- _WORK ITEM_: The answer must be an exact copy of every record.

#####

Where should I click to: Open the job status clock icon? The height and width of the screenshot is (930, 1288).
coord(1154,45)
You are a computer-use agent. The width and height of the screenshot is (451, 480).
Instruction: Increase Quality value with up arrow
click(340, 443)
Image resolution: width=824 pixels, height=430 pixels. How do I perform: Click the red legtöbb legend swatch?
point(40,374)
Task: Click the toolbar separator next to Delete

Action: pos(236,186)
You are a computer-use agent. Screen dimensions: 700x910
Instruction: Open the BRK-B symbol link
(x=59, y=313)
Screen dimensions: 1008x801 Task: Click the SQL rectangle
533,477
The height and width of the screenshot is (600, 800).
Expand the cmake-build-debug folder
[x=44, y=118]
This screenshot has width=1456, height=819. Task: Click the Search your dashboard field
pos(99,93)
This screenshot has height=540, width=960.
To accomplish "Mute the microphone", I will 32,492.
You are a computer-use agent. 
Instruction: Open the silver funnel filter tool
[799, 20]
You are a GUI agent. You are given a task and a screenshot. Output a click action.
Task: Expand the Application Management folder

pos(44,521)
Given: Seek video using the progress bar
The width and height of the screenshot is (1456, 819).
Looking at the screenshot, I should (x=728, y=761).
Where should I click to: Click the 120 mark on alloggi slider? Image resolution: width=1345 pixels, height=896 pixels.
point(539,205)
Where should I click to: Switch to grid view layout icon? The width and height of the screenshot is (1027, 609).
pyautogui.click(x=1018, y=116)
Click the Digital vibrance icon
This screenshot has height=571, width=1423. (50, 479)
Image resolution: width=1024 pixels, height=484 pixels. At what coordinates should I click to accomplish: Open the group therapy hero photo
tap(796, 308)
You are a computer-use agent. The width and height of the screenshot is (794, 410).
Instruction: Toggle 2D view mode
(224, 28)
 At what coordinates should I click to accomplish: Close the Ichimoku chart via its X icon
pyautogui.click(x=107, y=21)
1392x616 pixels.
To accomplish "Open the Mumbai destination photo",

#####

- _ANSWER TO THE PROBLEM_:
Where should I click to: Open the job status clock icon? The height and width of the screenshot is (930, 1288).
coord(1154,45)
You are a computer-use agent. The width and height of the screenshot is (451, 480).
Instruction: Increase Quality value with up arrow
click(340, 443)
Image resolution: width=824 pixels, height=430 pixels. How do I perform: Click the red legtöbb legend swatch?
point(40,374)
Task: Click the toolbar separator next to Delete

Action: pos(236,186)
You are a computer-use agent. Screen dimensions: 700x910
Instruction: Open the BRK-B symbol link
(x=59, y=313)
Screen dimensions: 1008x801 Task: Click the SQL rectangle
533,477
The height and width of the screenshot is (600, 800).
Expand the cmake-build-debug folder
[x=44, y=118]
This screenshot has width=1456, height=819. Task: Click the Search your dashboard field
pos(99,93)
This screenshot has height=540, width=960.
To accomplish "Mute the microphone", I will 32,492.
You are a computer-use agent. 
Instruction: Open the silver funnel filter tool
[799, 20]
You are a GUI agent. You are given a task and a screenshot. Output a click action.
Task: Expand the Application Management folder

pos(44,521)
Given: Seek video using the progress bar
The width and height of the screenshot is (1456, 819).
Looking at the screenshot, I should (x=728, y=761).
Where should I click to: Click the 120 mark on alloggi slider? Image resolution: width=1345 pixels, height=896 pixels.
point(539,205)
Where should I click to: Switch to grid view layout icon? The width and height of the screenshot is (1027, 609).
pyautogui.click(x=1018, y=116)
Click the Digital vibrance icon
This screenshot has height=571, width=1423. (50, 479)
Image resolution: width=1024 pixels, height=484 pixels. At what coordinates should I click to accomplish: Open the group therapy hero photo
tap(796, 308)
You are a computer-use agent. The width and height of the screenshot is (794, 410).
Instruction: Toggle 2D view mode
(224, 28)
 At what coordinates should I click to accomplish: Close the Ichimoku chart via its X icon
pyautogui.click(x=107, y=21)
1392x616 pixels.
To accomplish "Open the Mumbai destination photo",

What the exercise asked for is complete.